O Tribunal de Justiça do Paraná (TJPR) derrubou, nesta segunda-feira (2), uma liminar do Tribunal de Contas do Estado (TCE-PR) que suspendia o processo de privatização da Celepar. A decisão é do desembargador Carlos Mansur Arida.

Na última quarta-feira (28), o conselheiro Fábio Camargo havia expedido a liminar alegando falta de clareza no processo e risco de exposição de dados sigilosos. No despacho, Camargo solicitou que o conselheiro Durval Amaral revisasse a decisão que havia liberado o processo de desestatização da Celepar, proferida na semana anterior.
O TCE acompanha o procedimento por meio do processo do Gabinete do conselheiro Durval Amaral, prevento para as discussões relativas à matéria. O plenário da Casa já confirmou a prevenção do conselheiro para os feitos relativos ao procedimento em novembro de 2025, segundo o Governo do Paraná.
“É evidente o risco de decisões conflitantes, pois o Conselheiro José Durval Mattos do Amaral, no Despacho nº 1040/25, revogou a medida cautelar que determinou a paralisação do procedimento de desestatização da Celepar, de modo que, permitir que vários conselheiros apreciem a mesma questão, em processos diferentes, permitirá a indevida prolação de decisões conflitantes, em notório prejuízo aos princípios administrativos da legalidade, da segurança jurídica e da proteção da confiança”, afirma o desembargador Carlos Mansur Arida.

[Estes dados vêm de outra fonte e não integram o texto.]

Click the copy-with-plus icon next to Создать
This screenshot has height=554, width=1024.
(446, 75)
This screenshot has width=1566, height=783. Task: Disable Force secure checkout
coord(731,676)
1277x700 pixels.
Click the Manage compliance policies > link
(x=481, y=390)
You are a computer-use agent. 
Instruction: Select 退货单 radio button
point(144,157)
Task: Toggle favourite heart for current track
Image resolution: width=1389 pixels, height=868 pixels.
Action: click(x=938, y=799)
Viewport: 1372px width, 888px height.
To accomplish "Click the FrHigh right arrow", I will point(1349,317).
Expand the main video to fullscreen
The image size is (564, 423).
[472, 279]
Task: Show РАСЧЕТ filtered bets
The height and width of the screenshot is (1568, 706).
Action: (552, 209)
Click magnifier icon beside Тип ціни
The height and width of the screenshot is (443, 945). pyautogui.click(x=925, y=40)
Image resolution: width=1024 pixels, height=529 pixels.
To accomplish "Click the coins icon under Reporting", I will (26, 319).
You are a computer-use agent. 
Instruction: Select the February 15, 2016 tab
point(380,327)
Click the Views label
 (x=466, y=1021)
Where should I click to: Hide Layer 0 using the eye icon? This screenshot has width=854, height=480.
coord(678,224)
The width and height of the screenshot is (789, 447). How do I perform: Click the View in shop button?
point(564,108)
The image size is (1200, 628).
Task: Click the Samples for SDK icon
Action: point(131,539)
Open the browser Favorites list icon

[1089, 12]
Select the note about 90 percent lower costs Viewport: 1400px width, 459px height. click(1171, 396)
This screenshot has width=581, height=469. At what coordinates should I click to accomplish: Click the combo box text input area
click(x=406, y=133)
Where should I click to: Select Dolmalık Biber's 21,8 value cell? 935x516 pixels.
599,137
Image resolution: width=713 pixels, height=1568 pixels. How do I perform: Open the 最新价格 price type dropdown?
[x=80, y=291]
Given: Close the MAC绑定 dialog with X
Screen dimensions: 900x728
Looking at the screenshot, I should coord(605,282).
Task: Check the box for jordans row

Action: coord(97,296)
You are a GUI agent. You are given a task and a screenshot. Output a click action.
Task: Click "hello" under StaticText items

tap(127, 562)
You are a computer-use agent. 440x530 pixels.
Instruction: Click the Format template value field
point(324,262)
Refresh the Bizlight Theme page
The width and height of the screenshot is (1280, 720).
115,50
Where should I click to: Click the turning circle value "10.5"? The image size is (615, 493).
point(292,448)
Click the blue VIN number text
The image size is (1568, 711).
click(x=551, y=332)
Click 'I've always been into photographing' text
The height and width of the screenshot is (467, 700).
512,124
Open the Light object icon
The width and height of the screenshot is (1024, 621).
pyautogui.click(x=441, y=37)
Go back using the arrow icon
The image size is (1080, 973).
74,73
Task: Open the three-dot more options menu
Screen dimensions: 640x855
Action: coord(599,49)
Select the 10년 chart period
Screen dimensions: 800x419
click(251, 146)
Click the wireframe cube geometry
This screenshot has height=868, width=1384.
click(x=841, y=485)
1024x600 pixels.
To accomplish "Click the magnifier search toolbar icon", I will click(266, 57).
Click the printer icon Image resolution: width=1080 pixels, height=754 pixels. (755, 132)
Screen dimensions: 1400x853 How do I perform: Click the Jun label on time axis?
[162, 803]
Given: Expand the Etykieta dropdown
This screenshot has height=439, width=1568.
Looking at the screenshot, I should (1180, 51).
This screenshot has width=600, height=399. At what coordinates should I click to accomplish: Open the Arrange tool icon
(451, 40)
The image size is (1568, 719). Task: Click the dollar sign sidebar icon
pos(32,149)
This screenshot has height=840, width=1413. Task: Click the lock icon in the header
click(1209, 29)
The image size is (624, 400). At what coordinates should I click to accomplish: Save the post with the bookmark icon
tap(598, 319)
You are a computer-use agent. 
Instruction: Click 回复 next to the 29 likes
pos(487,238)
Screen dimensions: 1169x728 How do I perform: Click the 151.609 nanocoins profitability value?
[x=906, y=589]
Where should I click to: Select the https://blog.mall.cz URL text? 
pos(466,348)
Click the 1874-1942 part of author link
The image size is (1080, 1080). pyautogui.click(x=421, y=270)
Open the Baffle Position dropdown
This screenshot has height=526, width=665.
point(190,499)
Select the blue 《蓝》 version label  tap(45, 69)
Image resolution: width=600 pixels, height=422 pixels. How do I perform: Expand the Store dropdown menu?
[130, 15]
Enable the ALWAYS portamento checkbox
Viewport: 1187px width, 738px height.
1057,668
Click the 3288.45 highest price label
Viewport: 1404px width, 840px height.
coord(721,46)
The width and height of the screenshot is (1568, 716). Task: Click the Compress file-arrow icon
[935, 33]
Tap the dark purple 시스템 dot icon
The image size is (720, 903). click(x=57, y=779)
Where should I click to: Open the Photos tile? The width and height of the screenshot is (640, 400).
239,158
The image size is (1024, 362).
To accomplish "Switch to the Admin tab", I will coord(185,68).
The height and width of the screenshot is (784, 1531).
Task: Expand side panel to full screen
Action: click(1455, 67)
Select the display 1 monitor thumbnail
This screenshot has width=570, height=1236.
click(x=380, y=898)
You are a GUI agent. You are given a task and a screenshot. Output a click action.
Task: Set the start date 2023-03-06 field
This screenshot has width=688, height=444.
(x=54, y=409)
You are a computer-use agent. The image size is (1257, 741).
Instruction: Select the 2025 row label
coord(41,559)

O desembargador também reconheceu que houve vício de impedimento na decisão administrativa do conselheiro Fábio Camargo, pois o Regimento Interno do TCE impede que um conselheiro relate processo originado da Inspetoria que ele superintende.
“É certo que, ainda por poucos dias, a suspensão do processo de desestatização, dado o seu considerável impacto no maior procedimento desta natureza em curso no Estado do Paraná, pode causar prejuízo da ordem de milhões de reais ao Erário Paranaense, não sendo admissível a assunção do referido risco com base em uma decisão administrativa eivada dos mencionados vícios aparentes de ilegalidade, razão pela qual deve ser concedida a medida liminar”, completa o desembargador.
Com a nova decisão, os trâmites legais para a venda da companhia paranaense voltam a avançar.
Privatização da Celepar
O processo de desestatização da Celepar foi aprovado pela Assembleia Legislativa do Paraná em dezembro de 2024. O Estado detém 95% do capital da Companhia, que conta com 40 contratos de prestação de serviço junto a órgãos estaduais, incluindo o Tribunal de Justiça do Paraná e o próprio TCE-PR.
O projeto prevê que a nova administradora da Celepar opere a companhia, com o desenvolvimento de atividades acessórias, controle de sistemas e aplicativos, enquanto o Governo do Paraná tomará as decisões executivas da empresa.